- **DOCUMENT SEGMENT**
Russian President Vladimir Putin said that trust had eroded between the two countries under US President Donald Trump.

US Secretary of State Rex Tillerson echoed that comment after meetings with Russian leaders in Moscow, saying relations are at a low point with a low level of trust.

Mr Tillerson also called for Mr Assad to eventually relinquish power.

China, which has vetoed six resolutions on Syria since the civil war began, abstained from the vote, along with Ethiopia and Kazakhstan.

Ten countries voted in favor of the text, while Bolivia joined Russia in voting no.

US Ambassador to the UN, Nikki Haley, warned Russia against protecting Mr Assad, who relies on support from Russia and Iran in his conflict with mostly Sunni Muslim rebels.

"To my colleagues from Russia - you are isolating yourselves from the international community every time one of Assad's planes drop another barrel bomb on civilians and every time Assad tries to starve another community to death," Ms Haley said during a Security Council meeting earlier.

- **DIRECTIONS**
Reproduce the Syria vote report between "China, which has" and "Sunni Muslim rebels.", inclusive, substituting "Ten members" for "Ten countries". Rely only on the Syria vote report.

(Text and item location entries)
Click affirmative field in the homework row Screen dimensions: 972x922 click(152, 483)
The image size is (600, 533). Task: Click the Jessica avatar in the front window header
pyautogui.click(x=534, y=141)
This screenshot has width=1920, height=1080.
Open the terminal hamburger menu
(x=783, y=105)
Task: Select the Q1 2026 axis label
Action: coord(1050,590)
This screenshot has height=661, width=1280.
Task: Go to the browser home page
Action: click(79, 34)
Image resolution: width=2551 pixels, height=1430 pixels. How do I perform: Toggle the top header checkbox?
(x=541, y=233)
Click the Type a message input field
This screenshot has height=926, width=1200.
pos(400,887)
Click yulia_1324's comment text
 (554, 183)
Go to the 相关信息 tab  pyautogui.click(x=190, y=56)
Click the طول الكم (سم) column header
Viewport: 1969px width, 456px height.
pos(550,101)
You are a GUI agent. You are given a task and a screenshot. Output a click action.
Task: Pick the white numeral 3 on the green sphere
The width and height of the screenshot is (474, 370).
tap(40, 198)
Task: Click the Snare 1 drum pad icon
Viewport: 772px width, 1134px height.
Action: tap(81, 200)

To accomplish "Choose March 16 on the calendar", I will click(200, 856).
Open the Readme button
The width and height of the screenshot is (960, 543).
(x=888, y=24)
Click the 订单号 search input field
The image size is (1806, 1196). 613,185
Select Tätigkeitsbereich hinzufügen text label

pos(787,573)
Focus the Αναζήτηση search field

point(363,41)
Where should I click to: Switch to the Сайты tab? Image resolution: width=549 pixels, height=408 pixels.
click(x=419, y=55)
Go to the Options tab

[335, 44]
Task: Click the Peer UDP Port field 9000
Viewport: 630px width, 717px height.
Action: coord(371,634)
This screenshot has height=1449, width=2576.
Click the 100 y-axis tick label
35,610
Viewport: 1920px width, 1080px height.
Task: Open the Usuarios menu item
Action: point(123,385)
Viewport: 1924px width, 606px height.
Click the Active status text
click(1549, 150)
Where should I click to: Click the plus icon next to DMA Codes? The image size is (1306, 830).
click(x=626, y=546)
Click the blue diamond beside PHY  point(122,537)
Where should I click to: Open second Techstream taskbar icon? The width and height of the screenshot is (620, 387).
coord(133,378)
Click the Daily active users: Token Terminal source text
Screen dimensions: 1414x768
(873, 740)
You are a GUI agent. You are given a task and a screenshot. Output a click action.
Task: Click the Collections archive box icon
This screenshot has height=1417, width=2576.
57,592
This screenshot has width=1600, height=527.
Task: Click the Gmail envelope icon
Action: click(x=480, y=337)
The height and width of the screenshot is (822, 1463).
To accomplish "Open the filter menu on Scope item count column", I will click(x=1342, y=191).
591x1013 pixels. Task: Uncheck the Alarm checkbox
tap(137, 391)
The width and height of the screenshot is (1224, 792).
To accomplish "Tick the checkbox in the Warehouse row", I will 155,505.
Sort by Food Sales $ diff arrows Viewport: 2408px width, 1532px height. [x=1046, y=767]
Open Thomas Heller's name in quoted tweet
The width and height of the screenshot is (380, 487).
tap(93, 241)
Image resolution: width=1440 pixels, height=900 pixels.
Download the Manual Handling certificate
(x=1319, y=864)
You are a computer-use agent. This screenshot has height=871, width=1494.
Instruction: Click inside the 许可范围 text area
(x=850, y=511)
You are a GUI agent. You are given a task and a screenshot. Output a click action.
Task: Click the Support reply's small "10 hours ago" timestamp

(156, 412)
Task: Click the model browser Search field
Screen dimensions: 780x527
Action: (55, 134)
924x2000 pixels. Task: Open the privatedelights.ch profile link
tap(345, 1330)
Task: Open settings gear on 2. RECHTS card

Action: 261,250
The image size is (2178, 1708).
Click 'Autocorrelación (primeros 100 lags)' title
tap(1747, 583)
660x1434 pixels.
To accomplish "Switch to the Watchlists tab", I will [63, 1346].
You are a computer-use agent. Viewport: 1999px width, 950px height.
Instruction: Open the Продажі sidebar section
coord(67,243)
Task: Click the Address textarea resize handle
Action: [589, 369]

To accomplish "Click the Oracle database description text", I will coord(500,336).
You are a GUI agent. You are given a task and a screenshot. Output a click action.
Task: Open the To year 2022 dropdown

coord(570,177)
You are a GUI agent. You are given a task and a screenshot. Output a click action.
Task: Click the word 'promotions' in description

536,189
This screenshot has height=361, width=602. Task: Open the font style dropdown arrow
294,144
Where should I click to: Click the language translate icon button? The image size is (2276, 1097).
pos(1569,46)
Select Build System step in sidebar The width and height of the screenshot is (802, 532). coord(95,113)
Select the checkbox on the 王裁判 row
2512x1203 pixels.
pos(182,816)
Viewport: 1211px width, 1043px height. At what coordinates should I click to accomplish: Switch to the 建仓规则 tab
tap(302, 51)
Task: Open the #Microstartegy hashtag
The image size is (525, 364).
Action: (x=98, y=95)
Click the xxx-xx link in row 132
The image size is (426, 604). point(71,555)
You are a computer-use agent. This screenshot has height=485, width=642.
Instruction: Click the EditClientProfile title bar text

- **WRITTEN REPLY**
China, which has vetoed six resolutions on Syria since the civil war began, abstained from the vote, along with Ethiopia and Kazakhstan.

Ten members voted in favor of the text, while Bolivia joined Russia in voting no.

US Ambassador to the UN, Nikki Haley, warned Russia against protecting Mr Assad, who relies on support from Russia and Iran in his conflict with mostly Sunni Muslim rebels.